[Date Prev][Date Next][Thread Prev][Thread Next][Date Index][Thread Index]

Re: [PATCH v4 1/2] tools/xg: Streamline cpu policy serialise/deserialise calls



On 31/05/2024 00:59, Andrew Cooper wrote:
> On 29/05/2024 3:30 pm, Alejandro Vallejo wrote:
>> diff --git a/tools/include/xenguest.h b/tools/include/xenguest.h
>> index e01f494b772a..85d56f26537b 100644
>> --- a/tools/include/xenguest.h
>> +++ b/tools/include/xenguest.h
>> @@ -799,15 +799,23 @@ int xc_cpu_policy_set_domain(xc_interface *xch, 
>> uint32_t domid,
>>                               xc_cpu_policy_t *policy);
>>  
>>  /* Manipulate a policy via architectural representations. */
>> -int xc_cpu_policy_serialise(xc_interface *xch, const xc_cpu_policy_t 
>> *policy,
>> -                            xen_cpuid_leaf_t *leaves, uint32_t *nr_leaves,
>> -                            xen_msr_entry_t *msrs, uint32_t *nr_msrs);
>> +int xc_cpu_policy_serialise(xc_interface *xch, xc_cpu_policy_t *policy);
>>  int xc_cpu_policy_update_cpuid(xc_interface *xch, xc_cpu_policy_t *policy,
>>                                 const xen_cpuid_leaf_t *leaves,
>>                                 uint32_t nr);
>>  int xc_cpu_policy_update_msrs(xc_interface *xch, xc_cpu_policy_t *policy,
>>                                const xen_msr_entry_t *msrs, uint32_t nr);
>>  
>> +/*
>> + * Accessors for the serialised forms of the policy.
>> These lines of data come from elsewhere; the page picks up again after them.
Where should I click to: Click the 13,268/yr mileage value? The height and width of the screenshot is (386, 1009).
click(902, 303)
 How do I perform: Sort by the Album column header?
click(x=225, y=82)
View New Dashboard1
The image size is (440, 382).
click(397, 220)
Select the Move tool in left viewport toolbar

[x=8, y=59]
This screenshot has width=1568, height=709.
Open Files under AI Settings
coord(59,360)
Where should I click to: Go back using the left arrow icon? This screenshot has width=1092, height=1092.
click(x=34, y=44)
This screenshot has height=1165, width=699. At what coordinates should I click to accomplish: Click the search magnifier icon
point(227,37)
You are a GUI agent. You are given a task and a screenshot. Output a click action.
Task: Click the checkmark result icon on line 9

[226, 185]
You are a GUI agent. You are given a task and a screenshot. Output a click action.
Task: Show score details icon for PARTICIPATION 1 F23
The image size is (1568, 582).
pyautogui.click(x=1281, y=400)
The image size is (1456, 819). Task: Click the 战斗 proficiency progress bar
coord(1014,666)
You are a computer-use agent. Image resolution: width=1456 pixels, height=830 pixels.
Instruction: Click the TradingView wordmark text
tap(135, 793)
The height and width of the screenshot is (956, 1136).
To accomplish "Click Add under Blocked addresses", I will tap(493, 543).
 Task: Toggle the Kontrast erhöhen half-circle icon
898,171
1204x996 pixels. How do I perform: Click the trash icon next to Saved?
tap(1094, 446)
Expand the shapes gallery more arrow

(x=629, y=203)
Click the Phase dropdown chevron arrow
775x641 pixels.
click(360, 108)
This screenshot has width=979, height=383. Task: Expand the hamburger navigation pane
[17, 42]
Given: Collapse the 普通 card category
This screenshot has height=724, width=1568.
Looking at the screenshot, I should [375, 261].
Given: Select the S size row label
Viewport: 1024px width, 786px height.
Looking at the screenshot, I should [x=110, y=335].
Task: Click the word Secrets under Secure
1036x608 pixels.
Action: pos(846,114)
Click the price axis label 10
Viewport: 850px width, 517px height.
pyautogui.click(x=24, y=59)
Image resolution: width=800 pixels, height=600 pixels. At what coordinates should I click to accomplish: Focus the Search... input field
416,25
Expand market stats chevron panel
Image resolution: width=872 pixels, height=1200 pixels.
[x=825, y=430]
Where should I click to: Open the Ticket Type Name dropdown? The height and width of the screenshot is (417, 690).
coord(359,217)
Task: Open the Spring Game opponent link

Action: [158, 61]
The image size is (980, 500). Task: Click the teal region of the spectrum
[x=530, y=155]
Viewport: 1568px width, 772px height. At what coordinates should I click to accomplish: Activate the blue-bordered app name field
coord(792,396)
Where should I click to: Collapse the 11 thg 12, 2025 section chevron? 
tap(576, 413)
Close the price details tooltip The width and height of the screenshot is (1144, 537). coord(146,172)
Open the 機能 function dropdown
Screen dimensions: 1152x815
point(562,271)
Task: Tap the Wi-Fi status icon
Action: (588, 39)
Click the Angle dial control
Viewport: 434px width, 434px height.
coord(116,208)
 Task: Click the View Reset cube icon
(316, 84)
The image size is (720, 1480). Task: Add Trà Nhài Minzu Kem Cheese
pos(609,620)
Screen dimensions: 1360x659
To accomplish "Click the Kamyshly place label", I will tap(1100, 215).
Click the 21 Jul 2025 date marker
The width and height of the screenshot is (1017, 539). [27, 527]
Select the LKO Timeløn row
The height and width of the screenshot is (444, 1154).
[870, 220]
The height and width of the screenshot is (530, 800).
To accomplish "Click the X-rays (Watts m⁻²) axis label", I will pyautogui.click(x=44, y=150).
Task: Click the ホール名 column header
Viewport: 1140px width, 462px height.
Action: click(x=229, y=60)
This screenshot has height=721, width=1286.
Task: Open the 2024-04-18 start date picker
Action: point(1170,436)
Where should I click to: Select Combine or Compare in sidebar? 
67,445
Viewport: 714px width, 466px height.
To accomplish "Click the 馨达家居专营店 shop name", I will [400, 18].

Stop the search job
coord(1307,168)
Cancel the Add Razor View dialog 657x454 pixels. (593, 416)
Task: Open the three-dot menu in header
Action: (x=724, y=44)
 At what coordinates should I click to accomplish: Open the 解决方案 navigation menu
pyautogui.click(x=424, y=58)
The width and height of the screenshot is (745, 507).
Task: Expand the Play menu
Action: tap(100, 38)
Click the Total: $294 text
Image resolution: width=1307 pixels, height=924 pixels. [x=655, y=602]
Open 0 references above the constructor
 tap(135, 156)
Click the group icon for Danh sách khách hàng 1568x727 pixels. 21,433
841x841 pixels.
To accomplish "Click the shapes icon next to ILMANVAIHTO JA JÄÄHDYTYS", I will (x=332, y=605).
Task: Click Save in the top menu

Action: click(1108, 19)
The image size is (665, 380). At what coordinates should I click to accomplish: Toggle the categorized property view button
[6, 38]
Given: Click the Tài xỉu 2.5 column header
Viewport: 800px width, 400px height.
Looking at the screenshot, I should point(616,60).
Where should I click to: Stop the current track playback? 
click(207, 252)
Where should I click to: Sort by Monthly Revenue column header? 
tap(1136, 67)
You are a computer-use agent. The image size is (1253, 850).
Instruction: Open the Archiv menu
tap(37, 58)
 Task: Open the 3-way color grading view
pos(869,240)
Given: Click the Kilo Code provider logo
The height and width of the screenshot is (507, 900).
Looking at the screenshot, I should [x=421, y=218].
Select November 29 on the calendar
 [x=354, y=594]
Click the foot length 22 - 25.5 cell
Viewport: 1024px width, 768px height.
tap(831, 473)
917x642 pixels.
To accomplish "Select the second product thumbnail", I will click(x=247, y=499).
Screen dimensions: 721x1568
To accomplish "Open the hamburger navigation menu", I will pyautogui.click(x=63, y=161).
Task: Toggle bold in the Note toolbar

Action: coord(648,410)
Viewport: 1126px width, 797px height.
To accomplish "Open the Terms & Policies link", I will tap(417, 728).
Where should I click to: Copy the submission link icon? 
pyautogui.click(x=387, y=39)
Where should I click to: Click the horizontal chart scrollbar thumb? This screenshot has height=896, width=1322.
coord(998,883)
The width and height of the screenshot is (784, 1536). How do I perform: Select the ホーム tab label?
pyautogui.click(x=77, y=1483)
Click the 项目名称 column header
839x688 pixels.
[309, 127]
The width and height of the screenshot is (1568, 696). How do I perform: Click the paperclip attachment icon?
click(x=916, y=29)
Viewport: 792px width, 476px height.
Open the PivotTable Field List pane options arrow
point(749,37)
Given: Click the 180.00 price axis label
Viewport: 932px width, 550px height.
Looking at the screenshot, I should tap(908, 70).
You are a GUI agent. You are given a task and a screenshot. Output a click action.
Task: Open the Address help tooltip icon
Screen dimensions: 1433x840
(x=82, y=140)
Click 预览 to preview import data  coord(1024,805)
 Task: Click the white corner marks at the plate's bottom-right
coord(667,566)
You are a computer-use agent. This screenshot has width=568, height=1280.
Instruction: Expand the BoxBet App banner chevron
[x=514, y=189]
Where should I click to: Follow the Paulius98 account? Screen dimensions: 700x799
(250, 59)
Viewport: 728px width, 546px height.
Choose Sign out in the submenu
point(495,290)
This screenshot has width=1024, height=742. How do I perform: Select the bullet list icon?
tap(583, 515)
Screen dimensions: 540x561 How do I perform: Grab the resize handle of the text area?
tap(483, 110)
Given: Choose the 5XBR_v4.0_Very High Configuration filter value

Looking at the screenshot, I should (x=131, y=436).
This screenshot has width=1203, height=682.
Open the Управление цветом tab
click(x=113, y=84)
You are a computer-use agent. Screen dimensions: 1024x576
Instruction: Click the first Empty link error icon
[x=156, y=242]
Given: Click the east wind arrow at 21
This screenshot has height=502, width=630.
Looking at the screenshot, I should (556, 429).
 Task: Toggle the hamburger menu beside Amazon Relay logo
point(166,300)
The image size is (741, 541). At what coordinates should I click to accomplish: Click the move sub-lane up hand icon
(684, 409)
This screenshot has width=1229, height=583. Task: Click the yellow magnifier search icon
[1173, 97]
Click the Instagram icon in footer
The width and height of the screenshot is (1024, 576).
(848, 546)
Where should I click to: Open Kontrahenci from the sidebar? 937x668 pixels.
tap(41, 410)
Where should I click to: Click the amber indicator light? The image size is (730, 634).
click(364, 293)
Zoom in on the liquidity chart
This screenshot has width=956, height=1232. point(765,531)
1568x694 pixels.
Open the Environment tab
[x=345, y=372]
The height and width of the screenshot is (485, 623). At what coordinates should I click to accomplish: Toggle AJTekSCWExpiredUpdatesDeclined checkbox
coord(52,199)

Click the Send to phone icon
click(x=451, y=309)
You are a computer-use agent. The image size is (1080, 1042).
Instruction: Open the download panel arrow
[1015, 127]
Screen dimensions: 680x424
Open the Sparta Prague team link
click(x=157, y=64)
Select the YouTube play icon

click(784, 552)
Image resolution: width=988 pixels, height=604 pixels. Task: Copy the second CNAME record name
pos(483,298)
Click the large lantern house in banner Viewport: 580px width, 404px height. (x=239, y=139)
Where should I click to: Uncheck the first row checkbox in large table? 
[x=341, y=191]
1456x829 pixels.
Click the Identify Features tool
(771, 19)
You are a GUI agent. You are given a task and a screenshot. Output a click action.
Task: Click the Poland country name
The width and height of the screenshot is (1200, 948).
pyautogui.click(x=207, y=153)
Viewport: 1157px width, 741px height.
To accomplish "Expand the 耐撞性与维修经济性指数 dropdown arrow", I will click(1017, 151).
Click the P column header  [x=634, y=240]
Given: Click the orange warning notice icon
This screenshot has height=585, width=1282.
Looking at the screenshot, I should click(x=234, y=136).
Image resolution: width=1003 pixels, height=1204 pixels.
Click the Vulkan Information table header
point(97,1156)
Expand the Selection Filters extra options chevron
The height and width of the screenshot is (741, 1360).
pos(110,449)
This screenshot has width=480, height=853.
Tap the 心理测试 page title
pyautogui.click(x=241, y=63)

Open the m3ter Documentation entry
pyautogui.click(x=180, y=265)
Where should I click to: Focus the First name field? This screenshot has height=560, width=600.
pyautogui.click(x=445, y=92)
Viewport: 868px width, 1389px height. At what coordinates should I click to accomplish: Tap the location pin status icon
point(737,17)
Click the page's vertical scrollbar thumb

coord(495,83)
The outputs are 
>> pointers
>> + * into the policy object and not fresh allocations, so their lifetimes are 
>> tied
>> + * to the policy object itself.
> 
> This is far more complicated.  See below.
> 
>> + */
>> +int xc_cpu_policy_get_leaves(xc_interface *xch, const xc_cpu_policy_t 
>> *policy,
>> +                             const xen_cpuid_leaf_t **leaves, uint32_t *nr);
>> +int xc_cpu_policy_get_msrs(xc_interface *xch, const xc_cpu_policy_t *policy,
>> +                           const xen_msr_entry_t **msrs, uint32_t *nr);
>> +
>>  /* Compatibility calculations. */
>>  bool xc_cpu_policy_is_compatible(xc_interface *xch, xc_cpu_policy_t *host,
>>                                   xc_cpu_policy_t *guest);
>> diff --git a/tools/libs/guest/xg_cpuid_x86.c 
>> b/tools/libs/guest/xg_cpuid_x86.c
>> index 4453178100ad..6cab5c60bb41 100644
>> --- a/tools/libs/guest/xg_cpuid_x86.c
>> +++ b/tools/libs/guest/xg_cpuid_x86.c
>> @@ -834,14 +834,13 @@ void xc_cpu_policy_destroy(xc_cpu_policy_t *policy)
>>      }
>>  }
>>  
>> -static int deserialize_policy(xc_interface *xch, xc_cpu_policy_t *policy,
>> -                              unsigned int nr_leaves, unsigned int 
>> nr_entries)
>> +static int deserialize_policy(xc_interface *xch, xc_cpu_policy_t *policy)
>>  {
>>      uint32_t err_leaf = -1, err_subleaf = -1, err_msr = -1;
>>      int rc;
>>  
>>      rc = x86_cpuid_copy_from_buffer(&policy->policy, policy->leaves,
>> -                                    nr_leaves, &err_leaf, &err_subleaf);
>> +                                    policy->nr_leaves, &err_leaf, 
>> &err_subleaf);
>>      if ( rc )
>>      {
>>          if ( err_leaf != -1 )
> 
> Urgh - this is a mess.

That's a fair assessment, yes :)

> (Not your fault, but we really need to think
> twice before continuing.)>
> xc_cpu_policy_serialise() is an exported function and, prior to this
> series, used by external entities to get at the content inside the
> opaque object.>
> deserialize_policy()  (Clearly not written by me - Roger?) is a local
> helper.  Also it looks wonky in the next patch, although I think that's
> just code movement to avoid a forward declaration?

Correct.

> 
> By the end of the series, xc_cpu_policy_serialise() isn't used
> externally, but it's still exported.

Because it's external and I didn't want to break the ABI should it be
used somewhere downstream. Happy to change that though.

> 
> But, besides the visibility, there's a second difference...
> 
> 
>> @@ -851,7 +850,7 @@ static int deserialize_policy(xc_interface *xch, 
>> xc_cpu_policy_t *policy,
>>      }
>>  
>>      rc = x86_msr_copy_from_buffer(&policy->policy, policy->msrs,
>> -                                  nr_entries, &err_msr);
>> +                                  policy->nr_msrs, &err_msr);
>>      if ( rc )
>>      {
>>          if ( err_msr != -1 )
>> @@ -878,7 +877,10 @@ int xc_cpu_policy_get_system(xc_interface *xch, 
>> unsigned int policy_idx,
>>          return rc;
>>      }
>>  
>> -    rc = deserialize_policy(xch, policy, nr_leaves, nr_msrs);
>> +    policy->nr_leaves = nr_leaves;
>> +    policy->nr_msrs = nr_msrs;
>> +
>> +    rc = deserialize_policy(xch, policy);
> 
> ... they're asymmetric as to whether the caller or the callee preloads
> policy->nr_*.>
> Both of these need rationalising, one way or another.
> 


I'm not sure I follow. Neither the why nor the how.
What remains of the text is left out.